Don't ever forget this principle: Make it correct, make it clear, make it concise, make it fast. In that order. So, first code up the naive implementation:
static IEnumerable<T> GetByIndex<T>(
List<T> list,
Func<T, TIndex> func,
TIndex key
) {
return list.Where(x => func(x) == key);
}
Usage:
List<Test> tests = new List<Test>() {
new Test { Name = "aaa", Value = 111, Valid = Valid.Yes },
new Test { Name = "aaa", Value = 111, Valid = Valid.Yes },
new Test { Name = "bbb", Value = 112, Valid = Valid.No },
new Test { Name = "bbb", Value = 111, Valid = Valid.No },
new Test { Name = "bbb", Value = 220, Valid = Valid.No },
new Test { Name = "ccc", Value = 220, Valid = Valid.Yes }
};
IEnumerable<Test> lookup = GetByIndex(tests, x => x.Name, "bbb");
The above is correct, clear and concise. Almost surely it is fast enough for your purposes.
So, as far as making it fast you must first measure:
- Establish reasonable performance criterion.
- Establish a test-bed of real-world data.
- Profile the simple approach against the test-bed of real-world data. Note here that profiling includes deducing whether or not this functionality is a bottleneck in your application.
Then, if and only if this is not fast enough for you should you try to optimize. It wouldn't be too hard to implement an IndexedList<T> : ICollection<T>
that would allow you to index off of various properties.
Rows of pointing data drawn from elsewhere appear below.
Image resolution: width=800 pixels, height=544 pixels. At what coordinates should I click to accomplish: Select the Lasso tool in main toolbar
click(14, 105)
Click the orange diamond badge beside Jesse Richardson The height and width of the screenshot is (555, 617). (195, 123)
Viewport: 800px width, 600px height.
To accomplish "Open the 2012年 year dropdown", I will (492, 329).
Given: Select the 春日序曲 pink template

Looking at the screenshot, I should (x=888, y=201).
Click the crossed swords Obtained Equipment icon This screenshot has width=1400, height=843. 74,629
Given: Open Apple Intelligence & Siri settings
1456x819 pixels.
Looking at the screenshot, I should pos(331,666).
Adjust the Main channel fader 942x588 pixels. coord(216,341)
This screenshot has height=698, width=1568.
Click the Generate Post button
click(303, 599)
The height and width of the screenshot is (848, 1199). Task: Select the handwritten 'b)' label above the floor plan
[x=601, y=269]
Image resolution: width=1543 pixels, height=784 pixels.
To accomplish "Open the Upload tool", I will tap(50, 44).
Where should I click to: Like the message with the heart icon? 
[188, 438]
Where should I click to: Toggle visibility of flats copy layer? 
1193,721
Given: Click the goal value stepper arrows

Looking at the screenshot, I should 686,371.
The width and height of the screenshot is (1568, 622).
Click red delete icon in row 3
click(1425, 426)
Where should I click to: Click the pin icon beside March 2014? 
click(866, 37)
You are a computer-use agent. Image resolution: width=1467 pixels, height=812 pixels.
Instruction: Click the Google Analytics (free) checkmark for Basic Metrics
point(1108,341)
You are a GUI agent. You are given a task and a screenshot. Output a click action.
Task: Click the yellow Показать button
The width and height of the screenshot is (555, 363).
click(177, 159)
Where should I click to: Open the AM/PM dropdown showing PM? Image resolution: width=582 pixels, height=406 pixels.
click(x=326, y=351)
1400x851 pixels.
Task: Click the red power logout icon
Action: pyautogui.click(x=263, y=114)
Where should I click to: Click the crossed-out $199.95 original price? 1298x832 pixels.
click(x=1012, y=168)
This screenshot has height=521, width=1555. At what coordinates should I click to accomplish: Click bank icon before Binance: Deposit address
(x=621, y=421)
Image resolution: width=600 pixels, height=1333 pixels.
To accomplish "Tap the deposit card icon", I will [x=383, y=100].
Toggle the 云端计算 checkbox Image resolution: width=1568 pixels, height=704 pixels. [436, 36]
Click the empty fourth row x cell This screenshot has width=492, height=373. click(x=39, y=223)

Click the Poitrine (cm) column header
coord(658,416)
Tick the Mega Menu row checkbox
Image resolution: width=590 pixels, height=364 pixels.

Here is a naive implementation that could get you started:
class IndexedList<T> : IEnumerable<T> {
List<T> _list;
Dictionary<string, Dictionary<object, List<T>>> _dictionary;
Dictionary<string, Func<T, object>> _propertyDictionary;
public IndexedList(IEnumerable<string> propertyNames) : this(propertyNames, new List<T>()) { }
public IndexedList(IEnumerable<string> propertyNames, IEnumerable<T> source) {
_list = new List<T>();
_dictionary = new Dictionary<string, Dictionary<object, List<T>>>();
_propertyDictionary = BuildPropertyDictionary(propertyNames);
foreach (var item in source) {
Add(item);
}
}
static Dictionary<string, Func<T, object>> BuildPropertyDictionary(IEnumerable<string> keys) {
var propertyDictionary = new Dictionary<string,Func<T,object>>();
foreach (string key in keys) {
ParameterExpression parameter = Expression.Parameter(typeof(T), "parameter");
Expression property = Expression.Property(parameter, key);
Expression converted = Expression.Convert(property, typeof(object));
Func<T, object> func = Expression.Lambda<Func<T, object>>(converted, parameter).Compile();
propertyDictionary.Add(key, func);
}
return propertyDictionary;
}
public void Add(T item) {
_list.Add(item);
foreach (var kvp in _propertyDictionary) {
object key = kvp.Value(item);
Dictionary<object, List<T>> propertyIndex;
if (!_dictionary.TryGetValue(kvp.Key, out propertyIndex)) {
propertyIndex = new Dictionary<object, List<T>>();
_dictionary.Add(kvp.Key, propertyIndex);
}
List<T> list;
if (!propertyIndex.TryGetValue(key, out list)) {
list = new List<T>();
propertyIndex.Add(key, list);
}
propertyIndex[key].Add(item);
}
}
public IEnumerable<T> GetByIndex<TIndex>(string propertyName, TIndex index) {
return _dictionary[propertyName][index];
}
public IEnumerator<T> GetEnumerator() {
return _list.GetEnumerator();
}
IEnumerator IEnumerable.GetEnumerator() {
return GetEnumerator();
}
}
Usage:
List<Test> tests = new List<Test>() {
new Test { Name = "aaa", Value = 111, Valid = Valid.Yes },
new Test { Name = "aaa", Value = 111, Valid = Valid.Yes },
new Test { Name = "bbb", Value = 112, Valid = Valid.No },
new Test { Name = "bbb", Value = 111, Valid = Valid.No },
new Test { Name = "bbb", Value = 220, Valid = Valid.No },
new Test { Name = "ccc", Value = 220, Valid = Valid.Yes }
};
// build an IndexedList<Text> indexed by Name and Value
IndexedList<Test> indexed = new IndexedList<Test>(new List<string>() { "Name", "Value" }, tests);
// lookup where Name == "bbb"
foreach (var result in indexed.GetByIndex("Name", "bbb")) {
Console.WriteLine(result.Value);
}
But see, the reason you don't do this unless the naive implementation is not already fast enough is because of the additional complexity you just added to your system. You just added new code to maintain, new code to test and might not gain anything if this isn't faster on your real-world data or is not a bottleneck of your application.